SQL union optimized into a left join, faster but Query Plan says cost more I/O


select id, c.name as name
from a join b on a.id=b.id
join c on a.id=c.id
union
select id, d.name as name
from a join b on a.id=b.id
join d on a.id=d.id

optimized to

select id, 
       case when c.name is not null or c.name <> '' then c.name 
       else d.name end as name
from a join b on a.id=b.id
left join c on a.id=c.id
left join d on a.id=d.id
where c.name is not null or d.name is not null

The query response time has improved from 30secs to 13secs.

  • sql union = 30secs
  • sql left join= 13secs

However upon checking the query plan, the sql union has lower I/O cost, see below:

  • sql union = Total estimated I/O cost for statement 1 (at line 1): 6277566.
  • sql left join= Total estimated I/O cost for statement 1 (at line 1): 10481124.

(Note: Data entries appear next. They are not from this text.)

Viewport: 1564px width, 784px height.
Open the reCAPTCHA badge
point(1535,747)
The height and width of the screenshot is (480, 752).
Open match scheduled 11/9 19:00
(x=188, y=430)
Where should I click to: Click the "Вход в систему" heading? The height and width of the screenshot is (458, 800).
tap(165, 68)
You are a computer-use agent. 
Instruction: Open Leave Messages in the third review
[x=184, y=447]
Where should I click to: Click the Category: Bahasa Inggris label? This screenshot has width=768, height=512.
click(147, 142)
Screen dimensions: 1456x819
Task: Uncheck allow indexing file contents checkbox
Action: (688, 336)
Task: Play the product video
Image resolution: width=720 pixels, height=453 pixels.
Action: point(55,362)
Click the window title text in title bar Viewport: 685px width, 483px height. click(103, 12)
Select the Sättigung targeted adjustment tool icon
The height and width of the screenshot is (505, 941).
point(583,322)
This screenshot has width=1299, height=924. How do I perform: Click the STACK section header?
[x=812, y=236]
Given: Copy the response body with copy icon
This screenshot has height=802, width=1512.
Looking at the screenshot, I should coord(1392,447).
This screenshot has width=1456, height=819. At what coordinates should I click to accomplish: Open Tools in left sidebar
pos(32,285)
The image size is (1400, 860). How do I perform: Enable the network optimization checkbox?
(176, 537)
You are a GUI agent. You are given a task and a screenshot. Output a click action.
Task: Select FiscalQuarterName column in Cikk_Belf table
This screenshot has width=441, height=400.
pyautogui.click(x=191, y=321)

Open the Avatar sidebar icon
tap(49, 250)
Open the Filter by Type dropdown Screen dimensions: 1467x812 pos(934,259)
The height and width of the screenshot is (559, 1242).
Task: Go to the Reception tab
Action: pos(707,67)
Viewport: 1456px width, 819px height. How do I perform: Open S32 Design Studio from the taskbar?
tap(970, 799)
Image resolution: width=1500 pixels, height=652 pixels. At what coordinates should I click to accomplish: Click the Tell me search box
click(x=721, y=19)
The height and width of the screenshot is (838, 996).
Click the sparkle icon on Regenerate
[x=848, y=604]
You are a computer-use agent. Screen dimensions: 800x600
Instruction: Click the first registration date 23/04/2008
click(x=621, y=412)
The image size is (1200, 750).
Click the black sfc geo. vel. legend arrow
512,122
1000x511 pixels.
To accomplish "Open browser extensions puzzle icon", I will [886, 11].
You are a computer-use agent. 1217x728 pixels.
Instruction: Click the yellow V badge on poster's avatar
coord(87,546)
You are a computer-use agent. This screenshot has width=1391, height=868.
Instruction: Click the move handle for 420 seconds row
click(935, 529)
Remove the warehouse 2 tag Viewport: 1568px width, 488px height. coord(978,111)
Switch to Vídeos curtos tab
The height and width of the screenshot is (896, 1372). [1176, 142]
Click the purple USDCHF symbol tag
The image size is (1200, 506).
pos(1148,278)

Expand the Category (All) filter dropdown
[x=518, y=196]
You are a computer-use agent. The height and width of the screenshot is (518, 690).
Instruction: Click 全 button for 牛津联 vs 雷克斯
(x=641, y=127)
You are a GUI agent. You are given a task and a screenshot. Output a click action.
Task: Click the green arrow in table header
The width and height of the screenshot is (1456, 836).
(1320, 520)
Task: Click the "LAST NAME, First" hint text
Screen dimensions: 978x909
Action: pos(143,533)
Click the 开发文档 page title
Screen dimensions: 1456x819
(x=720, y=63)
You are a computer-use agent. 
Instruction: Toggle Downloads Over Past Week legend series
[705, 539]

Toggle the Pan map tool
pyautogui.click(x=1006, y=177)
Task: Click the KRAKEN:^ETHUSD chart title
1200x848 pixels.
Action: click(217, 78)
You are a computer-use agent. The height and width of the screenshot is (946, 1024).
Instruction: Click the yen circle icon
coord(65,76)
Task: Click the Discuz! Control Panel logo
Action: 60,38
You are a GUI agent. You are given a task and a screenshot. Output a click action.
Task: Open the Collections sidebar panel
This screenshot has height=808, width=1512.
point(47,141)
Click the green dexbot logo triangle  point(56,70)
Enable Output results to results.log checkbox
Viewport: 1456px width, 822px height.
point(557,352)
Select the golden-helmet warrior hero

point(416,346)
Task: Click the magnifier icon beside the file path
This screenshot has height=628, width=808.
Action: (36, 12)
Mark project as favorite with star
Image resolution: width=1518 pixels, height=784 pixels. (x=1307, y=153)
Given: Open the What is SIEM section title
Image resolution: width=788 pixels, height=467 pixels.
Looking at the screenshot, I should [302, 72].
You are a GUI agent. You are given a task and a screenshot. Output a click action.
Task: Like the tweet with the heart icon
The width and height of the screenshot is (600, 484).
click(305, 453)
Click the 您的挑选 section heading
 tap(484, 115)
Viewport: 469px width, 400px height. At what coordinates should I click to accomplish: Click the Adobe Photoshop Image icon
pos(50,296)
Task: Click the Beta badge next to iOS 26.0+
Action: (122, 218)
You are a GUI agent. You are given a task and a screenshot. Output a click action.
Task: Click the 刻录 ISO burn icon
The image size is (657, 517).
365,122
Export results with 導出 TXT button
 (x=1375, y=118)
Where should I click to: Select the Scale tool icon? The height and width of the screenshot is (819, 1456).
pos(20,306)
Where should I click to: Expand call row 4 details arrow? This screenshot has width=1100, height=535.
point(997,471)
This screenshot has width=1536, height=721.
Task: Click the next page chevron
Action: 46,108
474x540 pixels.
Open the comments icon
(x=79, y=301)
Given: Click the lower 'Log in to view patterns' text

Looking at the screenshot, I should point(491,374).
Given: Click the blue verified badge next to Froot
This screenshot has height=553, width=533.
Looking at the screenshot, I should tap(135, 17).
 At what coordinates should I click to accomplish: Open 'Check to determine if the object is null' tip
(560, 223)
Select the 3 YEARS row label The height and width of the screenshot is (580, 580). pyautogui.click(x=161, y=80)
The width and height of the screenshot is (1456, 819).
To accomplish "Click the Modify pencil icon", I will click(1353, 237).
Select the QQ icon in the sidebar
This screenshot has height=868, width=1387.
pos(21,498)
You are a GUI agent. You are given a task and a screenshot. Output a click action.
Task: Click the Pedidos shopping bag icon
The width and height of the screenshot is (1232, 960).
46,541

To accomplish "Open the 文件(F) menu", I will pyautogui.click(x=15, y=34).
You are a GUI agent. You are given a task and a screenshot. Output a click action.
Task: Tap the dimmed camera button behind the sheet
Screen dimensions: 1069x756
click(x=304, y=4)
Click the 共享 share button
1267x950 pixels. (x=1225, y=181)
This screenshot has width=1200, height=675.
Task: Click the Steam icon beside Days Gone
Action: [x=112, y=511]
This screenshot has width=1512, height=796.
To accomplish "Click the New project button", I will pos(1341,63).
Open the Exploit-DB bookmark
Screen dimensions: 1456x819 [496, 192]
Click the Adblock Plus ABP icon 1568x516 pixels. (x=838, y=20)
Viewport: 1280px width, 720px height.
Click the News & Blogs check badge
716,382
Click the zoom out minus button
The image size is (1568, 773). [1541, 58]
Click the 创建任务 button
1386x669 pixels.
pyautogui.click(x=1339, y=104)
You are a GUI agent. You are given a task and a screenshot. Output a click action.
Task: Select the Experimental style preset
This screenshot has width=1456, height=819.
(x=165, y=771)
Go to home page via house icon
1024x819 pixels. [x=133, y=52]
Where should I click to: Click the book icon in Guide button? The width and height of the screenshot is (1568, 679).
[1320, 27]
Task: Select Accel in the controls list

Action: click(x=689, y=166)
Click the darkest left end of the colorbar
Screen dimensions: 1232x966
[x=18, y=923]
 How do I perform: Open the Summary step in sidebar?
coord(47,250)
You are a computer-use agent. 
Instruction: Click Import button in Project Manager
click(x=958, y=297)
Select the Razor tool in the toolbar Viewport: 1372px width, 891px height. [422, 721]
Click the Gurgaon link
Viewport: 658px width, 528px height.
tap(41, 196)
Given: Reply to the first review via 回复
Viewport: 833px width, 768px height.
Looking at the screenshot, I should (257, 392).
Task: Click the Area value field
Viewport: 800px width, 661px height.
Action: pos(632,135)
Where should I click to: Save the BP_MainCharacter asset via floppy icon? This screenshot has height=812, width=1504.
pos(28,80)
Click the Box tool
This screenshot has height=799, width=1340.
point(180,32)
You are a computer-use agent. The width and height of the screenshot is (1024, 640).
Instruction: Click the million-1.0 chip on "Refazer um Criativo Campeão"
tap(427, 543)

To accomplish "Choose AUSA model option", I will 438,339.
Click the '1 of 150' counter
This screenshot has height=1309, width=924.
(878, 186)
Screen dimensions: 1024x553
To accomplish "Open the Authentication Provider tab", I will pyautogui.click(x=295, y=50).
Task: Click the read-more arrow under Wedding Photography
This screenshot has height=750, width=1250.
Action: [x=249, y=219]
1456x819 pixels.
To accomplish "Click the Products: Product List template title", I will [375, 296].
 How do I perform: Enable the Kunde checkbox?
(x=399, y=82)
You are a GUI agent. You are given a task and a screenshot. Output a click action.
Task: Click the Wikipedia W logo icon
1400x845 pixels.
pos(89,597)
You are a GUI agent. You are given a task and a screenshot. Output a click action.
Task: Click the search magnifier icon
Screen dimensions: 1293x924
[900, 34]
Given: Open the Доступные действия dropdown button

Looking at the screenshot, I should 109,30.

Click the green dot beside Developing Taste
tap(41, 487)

I'm using Sybase 12.5 ASE and the query plan was from DBArtisan 8.5; let me know if I need to upload the whole query plan. I'm not exactly very familiar yet with query plans but I do sql optimizations here and there, normally I just base it on the time improvements. Also I did check that the resultset are the same for both queries (27949 rows). Also I masked and simplified the table names.

My question is, does that mean the sql left join is faster but more resource intensive? And if so, should I still choose the faster alternative?


Solution

  • The database will do some caching internally so execution time is not always the best indicator. If you run the first query and then run the second one right after it, the second is at an unfair advantage because some of the data will likely be cached.

    Like all database tuning questions, nothing is really set in stone. I personally like the union because I think it's a bit more readable but strictly from a performance perspective I would do some extended testing over a longer period of time (to minimize the influence of caching) and see how they perform.

    How much data is there in these tables? Do you have indexes on the id columns in the four tables? If not, that will speed your query up more any change to the sql.